Wichtige Punkte
Überblick und Epidemiologie
Carbapenem-resistente Enterobacteriaceae (CRE) sind definiert als Enterobacteriaceae-Isolate, die gegen mindestens ein Carbapenem (Imipenem, Meropenem, Doripenem oder Ertapenem) resistent sind und eine Carbapenemase produzieren oder eine Carbapenem-MIC≥4µg/ml aufweisen (CLSI 2023). Der Code der Internationalen Klassifikation der Krankheiten, zehnte Revision (ICD-10) für CRE-Infektionen lautet A49.02 (Carbapenem-resistente Enterobacteriaceae-Infektion, nicht näher bezeichnete Lokalisation).
Weltweit deuten Überwachungsdaten des WHO Global Antimicrobial Resistance Surveillance System (GLASS) 2022 darauf hin, dass 5,2 % (95 %-KI 4,8–5,6 %) der Klebsiella pneumoniae-Isolate und 3,8 % (95 %-KI 3,4–4,2 %) der Escherichia coli-Isolate Carbapenem-resistent sind.

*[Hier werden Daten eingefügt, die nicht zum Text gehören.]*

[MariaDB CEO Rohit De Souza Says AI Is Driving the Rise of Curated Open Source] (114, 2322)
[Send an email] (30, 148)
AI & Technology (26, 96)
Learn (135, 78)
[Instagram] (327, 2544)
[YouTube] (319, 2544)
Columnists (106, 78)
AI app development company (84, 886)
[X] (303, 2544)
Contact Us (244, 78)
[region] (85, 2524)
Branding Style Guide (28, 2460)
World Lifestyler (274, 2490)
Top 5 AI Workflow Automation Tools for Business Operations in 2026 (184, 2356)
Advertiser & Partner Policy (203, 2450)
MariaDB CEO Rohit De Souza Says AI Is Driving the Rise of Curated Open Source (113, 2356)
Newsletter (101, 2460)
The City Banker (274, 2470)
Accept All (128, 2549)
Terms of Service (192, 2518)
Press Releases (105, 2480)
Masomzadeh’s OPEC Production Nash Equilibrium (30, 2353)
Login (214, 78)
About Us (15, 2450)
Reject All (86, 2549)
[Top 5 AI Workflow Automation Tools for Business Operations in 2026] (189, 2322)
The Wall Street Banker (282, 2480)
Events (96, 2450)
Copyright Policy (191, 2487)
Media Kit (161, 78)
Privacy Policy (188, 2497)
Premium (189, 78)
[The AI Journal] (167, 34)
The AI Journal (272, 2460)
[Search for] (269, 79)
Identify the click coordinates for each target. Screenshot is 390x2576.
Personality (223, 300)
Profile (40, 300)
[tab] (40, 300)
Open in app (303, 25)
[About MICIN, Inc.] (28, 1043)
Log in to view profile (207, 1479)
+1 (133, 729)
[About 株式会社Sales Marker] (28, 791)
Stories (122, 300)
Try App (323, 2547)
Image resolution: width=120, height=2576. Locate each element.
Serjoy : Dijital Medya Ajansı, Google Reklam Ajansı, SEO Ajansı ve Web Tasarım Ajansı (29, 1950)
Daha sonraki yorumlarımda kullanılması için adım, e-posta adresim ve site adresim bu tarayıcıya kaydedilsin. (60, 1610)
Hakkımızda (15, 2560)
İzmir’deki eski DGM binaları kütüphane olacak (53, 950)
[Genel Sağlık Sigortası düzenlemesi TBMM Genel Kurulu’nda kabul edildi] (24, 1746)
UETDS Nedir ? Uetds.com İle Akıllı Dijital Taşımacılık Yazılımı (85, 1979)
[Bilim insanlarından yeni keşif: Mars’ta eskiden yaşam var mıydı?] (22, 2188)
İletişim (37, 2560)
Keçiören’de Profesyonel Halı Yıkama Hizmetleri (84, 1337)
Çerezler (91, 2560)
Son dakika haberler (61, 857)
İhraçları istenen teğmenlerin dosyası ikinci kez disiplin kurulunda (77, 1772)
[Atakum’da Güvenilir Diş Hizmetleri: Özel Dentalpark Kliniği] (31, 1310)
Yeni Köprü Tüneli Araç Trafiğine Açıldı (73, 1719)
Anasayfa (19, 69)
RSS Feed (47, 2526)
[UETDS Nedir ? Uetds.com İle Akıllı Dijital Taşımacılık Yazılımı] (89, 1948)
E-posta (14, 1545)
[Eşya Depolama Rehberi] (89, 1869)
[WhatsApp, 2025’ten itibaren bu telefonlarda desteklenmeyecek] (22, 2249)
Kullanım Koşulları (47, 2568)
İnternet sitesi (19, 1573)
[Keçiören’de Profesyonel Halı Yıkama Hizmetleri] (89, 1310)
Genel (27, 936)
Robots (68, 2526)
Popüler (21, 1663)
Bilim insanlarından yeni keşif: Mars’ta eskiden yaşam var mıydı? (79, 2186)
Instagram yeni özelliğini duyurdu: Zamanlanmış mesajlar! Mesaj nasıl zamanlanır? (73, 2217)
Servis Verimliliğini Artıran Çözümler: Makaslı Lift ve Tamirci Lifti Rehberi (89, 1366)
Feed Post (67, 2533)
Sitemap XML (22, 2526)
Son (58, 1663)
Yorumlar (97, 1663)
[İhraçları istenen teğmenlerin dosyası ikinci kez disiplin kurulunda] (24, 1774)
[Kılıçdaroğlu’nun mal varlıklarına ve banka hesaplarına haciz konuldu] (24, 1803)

In den Vereinigten Staaten meldete das CDC-Programm für neu auftretende Infektionen im Jahr 2021 13.100 CRE-Infektionen und 1.200 damit verbundene Todesfälle, was einer Sterblichkeitsrate von ≈9,2 % entspricht. Europas EARS-Net 2023-Daten zeigen eine mittlere CRE-Prävalenz von 4,1 % (Bereich 1,2–9,8 %) in 27 Ländern, mit den höchsten Raten in Griechenland (9,8 %) und Italien (8,5 %).
Die Altersverteilung ist zugunsten älterer Erwachsener verzerrt: 62 % der CRE-Infektionen treten bei Patienten ≥ 65 Jahren auf, mit einem Durchschnittsalter von 68 ± 12 Jahren. Die geschlechtsspezifische Inzidenz ist bei Männern geringfügig höher (57 % gegenüber 43 % bei Frauen). Rassenunterschiede sind offensichtlich; Bei afroamerikanischen Patienten ist die Inzidenz 1,4-fach höher als bei weißen Patienten (bereinigtes Inzidenzratenverhältnis = 1,38, 95 % KI 1,22–1,56), was wahrscheinlich auf Unterschiede beim Zugang zur Gesundheitsversorgung und bei der Komorbiditätsbelastung zurückzuführen ist.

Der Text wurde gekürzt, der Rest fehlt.